=== REQUEST ===
Reproduce the data from the line with "Click the 'Canlı yayın' card title" to the line with "Select step 3", substituting "Command" for each "Instruction" and keeping everything else unchanged.
=== GIVEN DATA ===
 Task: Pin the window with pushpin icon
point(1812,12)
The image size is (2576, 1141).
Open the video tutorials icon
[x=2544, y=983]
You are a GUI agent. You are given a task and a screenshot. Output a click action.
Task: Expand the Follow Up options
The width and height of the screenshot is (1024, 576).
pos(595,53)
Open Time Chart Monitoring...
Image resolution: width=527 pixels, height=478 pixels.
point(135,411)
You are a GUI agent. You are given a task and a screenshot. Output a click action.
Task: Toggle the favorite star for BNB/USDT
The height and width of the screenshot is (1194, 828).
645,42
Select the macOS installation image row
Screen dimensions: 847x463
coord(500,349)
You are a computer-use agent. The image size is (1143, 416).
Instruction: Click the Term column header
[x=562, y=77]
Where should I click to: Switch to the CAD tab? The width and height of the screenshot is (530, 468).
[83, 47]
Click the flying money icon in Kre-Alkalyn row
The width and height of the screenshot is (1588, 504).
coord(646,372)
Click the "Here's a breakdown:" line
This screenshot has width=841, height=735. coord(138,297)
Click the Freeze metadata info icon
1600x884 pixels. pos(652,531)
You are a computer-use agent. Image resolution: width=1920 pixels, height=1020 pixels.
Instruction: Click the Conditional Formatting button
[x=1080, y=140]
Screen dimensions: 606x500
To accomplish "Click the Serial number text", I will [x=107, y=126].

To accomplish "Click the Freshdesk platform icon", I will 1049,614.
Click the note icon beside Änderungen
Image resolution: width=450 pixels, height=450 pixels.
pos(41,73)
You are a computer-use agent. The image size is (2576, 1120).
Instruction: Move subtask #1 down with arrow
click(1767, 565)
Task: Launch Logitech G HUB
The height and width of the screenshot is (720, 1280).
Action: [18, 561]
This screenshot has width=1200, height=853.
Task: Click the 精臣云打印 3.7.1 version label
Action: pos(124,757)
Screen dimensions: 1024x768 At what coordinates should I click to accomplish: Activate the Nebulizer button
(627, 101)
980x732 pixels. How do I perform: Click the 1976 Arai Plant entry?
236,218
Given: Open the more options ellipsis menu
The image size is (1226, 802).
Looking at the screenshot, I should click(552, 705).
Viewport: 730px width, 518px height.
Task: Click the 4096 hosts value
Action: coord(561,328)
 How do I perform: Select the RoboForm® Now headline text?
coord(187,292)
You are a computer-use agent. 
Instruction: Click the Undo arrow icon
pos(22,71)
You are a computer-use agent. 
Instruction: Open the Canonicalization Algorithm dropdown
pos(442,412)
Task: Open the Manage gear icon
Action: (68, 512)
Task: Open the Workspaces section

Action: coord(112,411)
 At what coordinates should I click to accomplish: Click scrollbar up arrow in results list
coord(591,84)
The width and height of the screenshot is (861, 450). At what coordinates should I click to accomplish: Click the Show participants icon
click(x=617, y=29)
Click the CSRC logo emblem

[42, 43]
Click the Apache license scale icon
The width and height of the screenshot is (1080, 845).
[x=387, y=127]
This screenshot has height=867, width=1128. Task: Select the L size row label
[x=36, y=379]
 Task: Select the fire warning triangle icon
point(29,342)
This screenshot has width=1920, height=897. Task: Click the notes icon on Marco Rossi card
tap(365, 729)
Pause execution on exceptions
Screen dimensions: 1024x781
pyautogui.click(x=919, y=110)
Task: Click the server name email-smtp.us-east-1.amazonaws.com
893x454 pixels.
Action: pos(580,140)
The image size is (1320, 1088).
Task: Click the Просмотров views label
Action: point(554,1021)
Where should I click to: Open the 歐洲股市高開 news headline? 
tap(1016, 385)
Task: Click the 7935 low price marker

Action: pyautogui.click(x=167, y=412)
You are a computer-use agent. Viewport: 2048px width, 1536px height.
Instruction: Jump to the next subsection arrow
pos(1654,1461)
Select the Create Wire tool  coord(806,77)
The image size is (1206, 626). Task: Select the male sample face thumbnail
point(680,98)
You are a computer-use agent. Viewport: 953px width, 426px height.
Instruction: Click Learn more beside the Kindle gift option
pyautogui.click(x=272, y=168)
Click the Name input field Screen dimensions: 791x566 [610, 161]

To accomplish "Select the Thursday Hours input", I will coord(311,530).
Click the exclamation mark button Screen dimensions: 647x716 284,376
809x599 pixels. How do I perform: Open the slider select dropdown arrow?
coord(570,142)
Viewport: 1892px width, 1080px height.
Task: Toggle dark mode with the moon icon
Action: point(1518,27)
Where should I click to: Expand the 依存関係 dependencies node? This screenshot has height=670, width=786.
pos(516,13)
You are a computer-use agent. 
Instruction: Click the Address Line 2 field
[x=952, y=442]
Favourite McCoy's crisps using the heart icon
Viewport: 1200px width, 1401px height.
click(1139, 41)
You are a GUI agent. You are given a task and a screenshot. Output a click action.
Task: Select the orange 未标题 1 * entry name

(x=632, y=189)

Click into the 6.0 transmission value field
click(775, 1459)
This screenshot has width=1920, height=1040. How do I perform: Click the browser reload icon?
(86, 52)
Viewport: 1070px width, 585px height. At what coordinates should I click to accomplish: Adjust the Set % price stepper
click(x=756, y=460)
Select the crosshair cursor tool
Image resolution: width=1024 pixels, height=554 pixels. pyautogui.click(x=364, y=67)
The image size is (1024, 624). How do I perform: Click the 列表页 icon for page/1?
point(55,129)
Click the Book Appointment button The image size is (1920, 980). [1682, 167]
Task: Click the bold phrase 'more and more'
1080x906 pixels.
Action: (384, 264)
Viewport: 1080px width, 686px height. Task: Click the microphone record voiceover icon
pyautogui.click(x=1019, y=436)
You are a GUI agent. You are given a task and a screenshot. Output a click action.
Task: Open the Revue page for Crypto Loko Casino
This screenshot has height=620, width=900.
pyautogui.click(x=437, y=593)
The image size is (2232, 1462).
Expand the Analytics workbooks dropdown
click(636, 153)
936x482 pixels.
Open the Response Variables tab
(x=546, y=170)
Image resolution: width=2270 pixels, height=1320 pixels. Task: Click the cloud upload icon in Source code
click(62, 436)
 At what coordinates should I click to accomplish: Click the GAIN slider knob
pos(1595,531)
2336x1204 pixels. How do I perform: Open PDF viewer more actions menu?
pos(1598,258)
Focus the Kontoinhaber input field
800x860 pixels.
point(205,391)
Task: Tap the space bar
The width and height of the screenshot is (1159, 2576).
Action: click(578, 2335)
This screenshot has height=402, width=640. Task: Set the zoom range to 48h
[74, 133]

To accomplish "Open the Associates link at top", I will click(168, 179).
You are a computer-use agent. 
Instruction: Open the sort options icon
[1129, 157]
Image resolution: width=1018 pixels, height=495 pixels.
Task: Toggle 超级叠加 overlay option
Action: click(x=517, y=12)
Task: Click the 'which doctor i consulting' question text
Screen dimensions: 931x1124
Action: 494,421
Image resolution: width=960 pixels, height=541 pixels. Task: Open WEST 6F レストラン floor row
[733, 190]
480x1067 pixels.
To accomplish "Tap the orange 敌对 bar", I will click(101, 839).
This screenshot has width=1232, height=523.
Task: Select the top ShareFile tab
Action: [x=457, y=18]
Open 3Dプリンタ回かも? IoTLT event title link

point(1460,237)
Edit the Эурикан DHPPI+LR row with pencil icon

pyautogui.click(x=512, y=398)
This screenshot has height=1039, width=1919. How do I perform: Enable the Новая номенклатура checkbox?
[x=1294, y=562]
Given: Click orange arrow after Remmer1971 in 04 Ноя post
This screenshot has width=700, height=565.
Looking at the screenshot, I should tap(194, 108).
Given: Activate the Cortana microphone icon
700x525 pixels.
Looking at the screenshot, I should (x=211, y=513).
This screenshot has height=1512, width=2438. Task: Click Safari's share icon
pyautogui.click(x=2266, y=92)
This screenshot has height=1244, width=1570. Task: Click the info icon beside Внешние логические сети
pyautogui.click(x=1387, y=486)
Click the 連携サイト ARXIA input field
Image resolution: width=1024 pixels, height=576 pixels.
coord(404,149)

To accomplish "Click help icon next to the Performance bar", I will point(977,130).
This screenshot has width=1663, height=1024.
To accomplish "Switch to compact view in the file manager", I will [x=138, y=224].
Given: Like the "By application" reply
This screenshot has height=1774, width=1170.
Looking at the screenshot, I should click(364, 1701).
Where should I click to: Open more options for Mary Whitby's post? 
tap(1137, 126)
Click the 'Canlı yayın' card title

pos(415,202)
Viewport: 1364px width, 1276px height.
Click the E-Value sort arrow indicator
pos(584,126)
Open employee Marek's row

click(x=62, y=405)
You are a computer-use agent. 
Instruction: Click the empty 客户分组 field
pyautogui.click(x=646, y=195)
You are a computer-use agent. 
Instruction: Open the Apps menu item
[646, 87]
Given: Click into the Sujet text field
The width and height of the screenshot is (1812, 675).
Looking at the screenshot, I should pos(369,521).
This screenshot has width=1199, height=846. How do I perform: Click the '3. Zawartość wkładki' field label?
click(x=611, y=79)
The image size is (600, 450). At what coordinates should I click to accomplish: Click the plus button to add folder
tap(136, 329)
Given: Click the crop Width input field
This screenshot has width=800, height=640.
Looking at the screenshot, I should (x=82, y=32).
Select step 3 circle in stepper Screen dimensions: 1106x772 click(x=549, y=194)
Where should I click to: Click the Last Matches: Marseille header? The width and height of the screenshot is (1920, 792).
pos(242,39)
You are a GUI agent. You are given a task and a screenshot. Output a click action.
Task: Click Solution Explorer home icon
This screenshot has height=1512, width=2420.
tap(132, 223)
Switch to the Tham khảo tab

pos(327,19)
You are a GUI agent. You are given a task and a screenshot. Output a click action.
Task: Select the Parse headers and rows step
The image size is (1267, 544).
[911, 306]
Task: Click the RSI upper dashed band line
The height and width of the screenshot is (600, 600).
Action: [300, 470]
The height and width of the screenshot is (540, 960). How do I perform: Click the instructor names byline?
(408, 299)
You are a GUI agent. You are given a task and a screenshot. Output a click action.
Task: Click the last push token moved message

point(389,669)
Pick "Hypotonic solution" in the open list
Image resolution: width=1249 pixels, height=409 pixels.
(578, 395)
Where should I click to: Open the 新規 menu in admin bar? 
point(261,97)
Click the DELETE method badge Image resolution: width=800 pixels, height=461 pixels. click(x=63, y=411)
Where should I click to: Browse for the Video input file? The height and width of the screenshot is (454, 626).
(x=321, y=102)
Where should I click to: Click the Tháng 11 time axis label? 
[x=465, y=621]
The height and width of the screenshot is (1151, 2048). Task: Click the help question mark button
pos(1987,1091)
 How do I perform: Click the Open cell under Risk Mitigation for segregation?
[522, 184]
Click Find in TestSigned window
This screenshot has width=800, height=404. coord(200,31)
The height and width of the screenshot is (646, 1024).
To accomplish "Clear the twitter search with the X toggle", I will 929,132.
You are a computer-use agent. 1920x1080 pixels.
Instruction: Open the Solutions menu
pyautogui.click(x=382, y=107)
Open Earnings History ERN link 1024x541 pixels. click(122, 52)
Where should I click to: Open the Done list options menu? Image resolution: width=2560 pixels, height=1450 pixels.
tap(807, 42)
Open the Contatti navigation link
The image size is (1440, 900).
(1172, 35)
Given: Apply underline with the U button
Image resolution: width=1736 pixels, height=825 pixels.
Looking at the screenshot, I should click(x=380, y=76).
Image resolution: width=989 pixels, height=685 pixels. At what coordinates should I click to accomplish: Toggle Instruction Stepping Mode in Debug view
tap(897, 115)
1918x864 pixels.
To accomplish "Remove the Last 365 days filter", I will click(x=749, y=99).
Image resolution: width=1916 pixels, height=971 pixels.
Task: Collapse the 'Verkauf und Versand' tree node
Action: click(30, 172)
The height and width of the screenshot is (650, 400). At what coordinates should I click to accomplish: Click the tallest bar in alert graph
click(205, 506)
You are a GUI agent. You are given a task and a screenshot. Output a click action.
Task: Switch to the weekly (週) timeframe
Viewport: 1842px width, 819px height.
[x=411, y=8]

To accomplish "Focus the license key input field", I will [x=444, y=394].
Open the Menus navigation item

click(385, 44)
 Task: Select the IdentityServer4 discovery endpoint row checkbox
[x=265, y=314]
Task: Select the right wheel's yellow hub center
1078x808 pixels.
===
=== FINISHED EXERCISE ===
Click the 'Canlı yayın' card title

pos(415,202)
Viewport: 1364px width, 1276px height.
Click the E-Value sort arrow indicator
pos(584,126)
Open employee Marek's row

click(x=62, y=405)
You are a computer-use agent. 
Command: Click the empty 客户分组 field
pyautogui.click(x=646, y=195)
You are a computer-use agent. 
Command: Open the Apps menu item
[646, 87]
Given: Click into the Sujet text field
The width and height of the screenshot is (1812, 675).
Looking at the screenshot, I should pos(369,521).
This screenshot has width=1199, height=846. How do I perform: Click the '3. Zawartość wkładki' field label?
click(x=611, y=79)
The image size is (600, 450). At what coordinates should I click to accomplish: Click the plus button to add folder
tap(136, 329)
Given: Click the crop Width input field
This screenshot has width=800, height=640.
Looking at the screenshot, I should (x=82, y=32).
Select step 3 circle in stepper Screen dimensions: 1106x772 click(x=549, y=194)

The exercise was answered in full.